Muradı Yarım Kalan Bir Yiğit -Reyhani
Nizam IŞIK’ın Köşe Yazısı.
Beni sizden sorarlarsa dostlarım
Bir Reyhani geldi gitti söyleyin
Hayatı çileli, muradı yarım
Heder etti, ah tüketti söyleyin
Yaşar Reyhani, nüfus cüzdanındaki adıyla Yaşar Yılmaz, 1934 yılının Eylül ayında Erzurum’um Pasinler ilçesine bağlı Alvar köyünde dünyaya gelmiştir. Feyzi Halıcı’nın ‘Aşıklık Geleneği ve Günümüz Halk Şairleri’ adlı çalışmasında, babasının İran göçmenlerinden Recep olduğu ve ailenin önce Kars’a yerleşip, oradan da Erzurum’a naklettiği kaydedilir. Dr. Dilaver Düzgün ise, ‘Aşık Yaşar Reyhani’ adlı çalışmasında, şairin büyük dedesi Muhittin’in, Ahıska muhaciri olarak Erzurum’a geldiğini ve 93 harbinde şehit düştüğünü, onun oğlu Kamil Ustanın Erzurum’da bir süre ticaretle uğraştıktan sonra Alvar’a yerleştiğini kaydetmektedir.
------------------------------------
__Yapılacaklar__:
1/ Köşe yazısında Reyhani'nin ailesinden adı geçen kişileri, yazıda belirtilen yakınlıklarıyla birlikte sıralayın.
2/ Köşe yazısından "Beni sizden sorarlarsa" ile başlayıp "Alvar’a yerleştiğini kaydetmektedir." ile biten bölümü olduğu gibi yazın.
3/ Köşe yazısına göre şu soruları cevaplayın:
(a) Yaşar Reyhani hangi yılın hangi ayında doğmuştur?
(b) Şairin nüfus cüzdanındaki adı nedir?
(c) Dr. Dilaver Düzgün'e göre şairin büyük dedesi Muhittin hangi savaşta şehit düşmüştür?
Aşağıdaki liste başka bir kaynaktan alınmıştır.

__Derlenen malzeme__:
------------------------------------
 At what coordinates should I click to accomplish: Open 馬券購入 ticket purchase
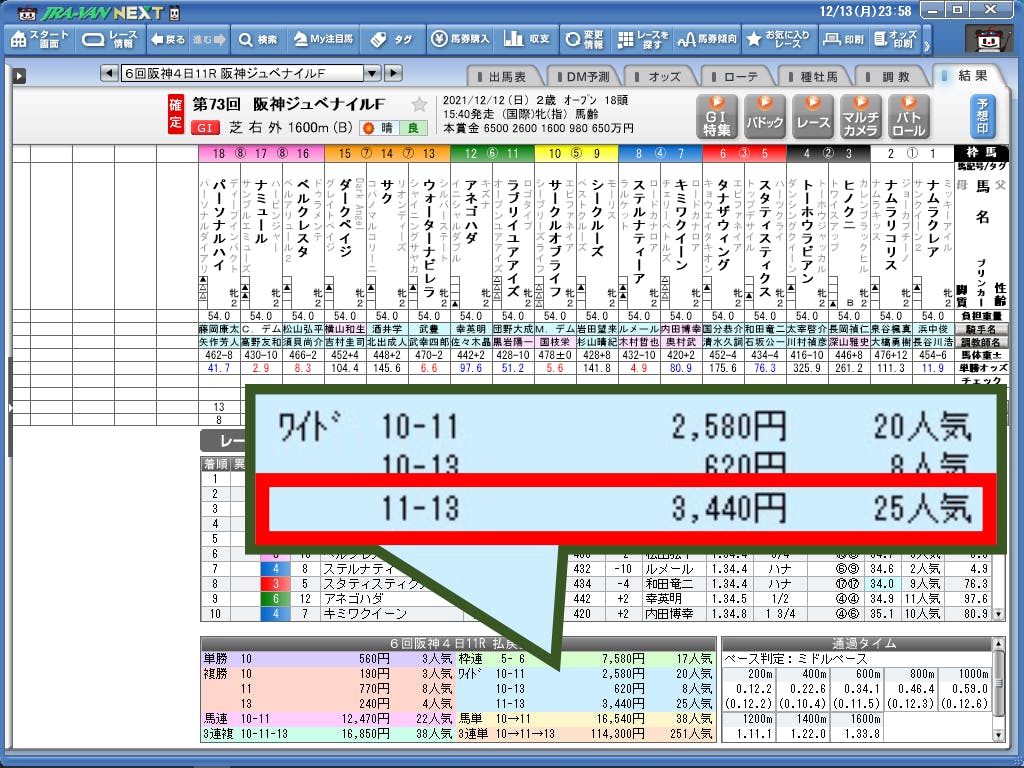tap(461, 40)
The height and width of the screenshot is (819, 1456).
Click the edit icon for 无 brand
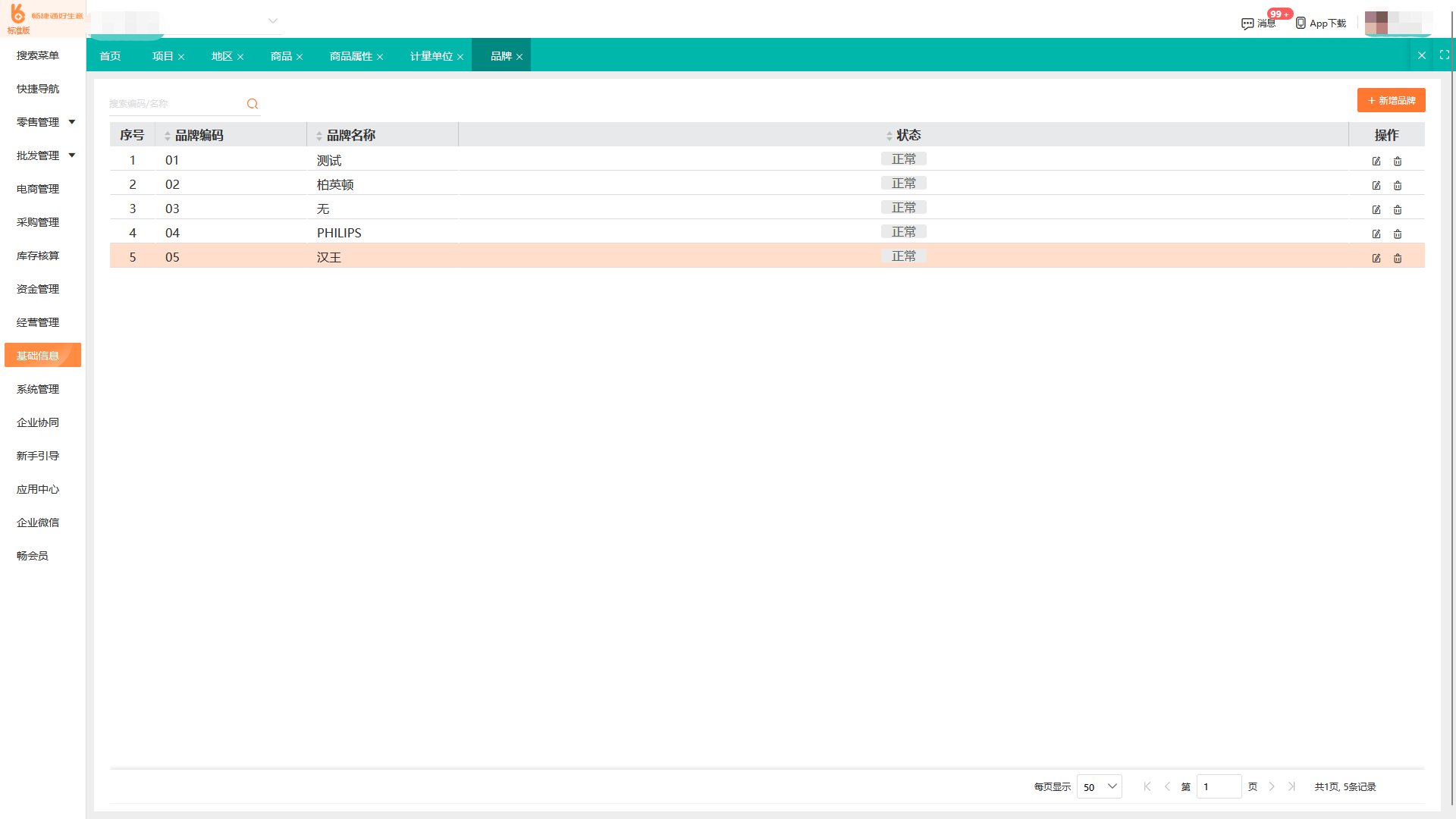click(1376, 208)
------------------------------------
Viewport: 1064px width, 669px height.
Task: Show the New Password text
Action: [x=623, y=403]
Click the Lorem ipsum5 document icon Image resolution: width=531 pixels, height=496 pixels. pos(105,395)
------------------------------------
__Cevaplar__:
1/
Recep (babası)
Muhittin (büyük dedesi)
Kamil Usta (Muhittin'in oğlu)

2/
Beni sizden sorarlarsa dostlarım
Bir Reyhani geldi gitti söyleyin
Hayatı çileli, muradı yarım
Heder etti, ah tüketti söyleyin
Yaşar Reyhani, nüfus cüzdanındaki adıyla Yaşar Yılmaz, 1934 yılının Eylül ayında Erzurum’um Pasinler ilçesine bağlı Alvar köyünde dünyaya gelmiştir. Feyzi Halıcı’nın ‘Aşıklık Geleneği ve Günümüz Halk Şairleri’ adlı çalışmasında, babasının İran göçmenlerinden Recep olduğu ve ailenin önce Kars’a yerleşip, oradan da Erzurum’a naklettiği kaydedilir. Dr. Dilaver Düzgün ise, ‘Aşık Yaşar Reyhani’ adlı çalışmasında, şairin büyük dedesi Muhittin’in, Ahıska muhaciri olarak Erzurum’a geldiğini ve 93 harbinde şehit düştüğünü, onun oğlu Kamil Ustanın Erzurum’da bir süre ticaretle uğraştıktan sonra Alvar’a yerleştiğini kaydetmektedir.

3/
(a) 1934 yılının Eylül ayında.
(b) Yaşar Yılmaz.
(c) 93 harbinde.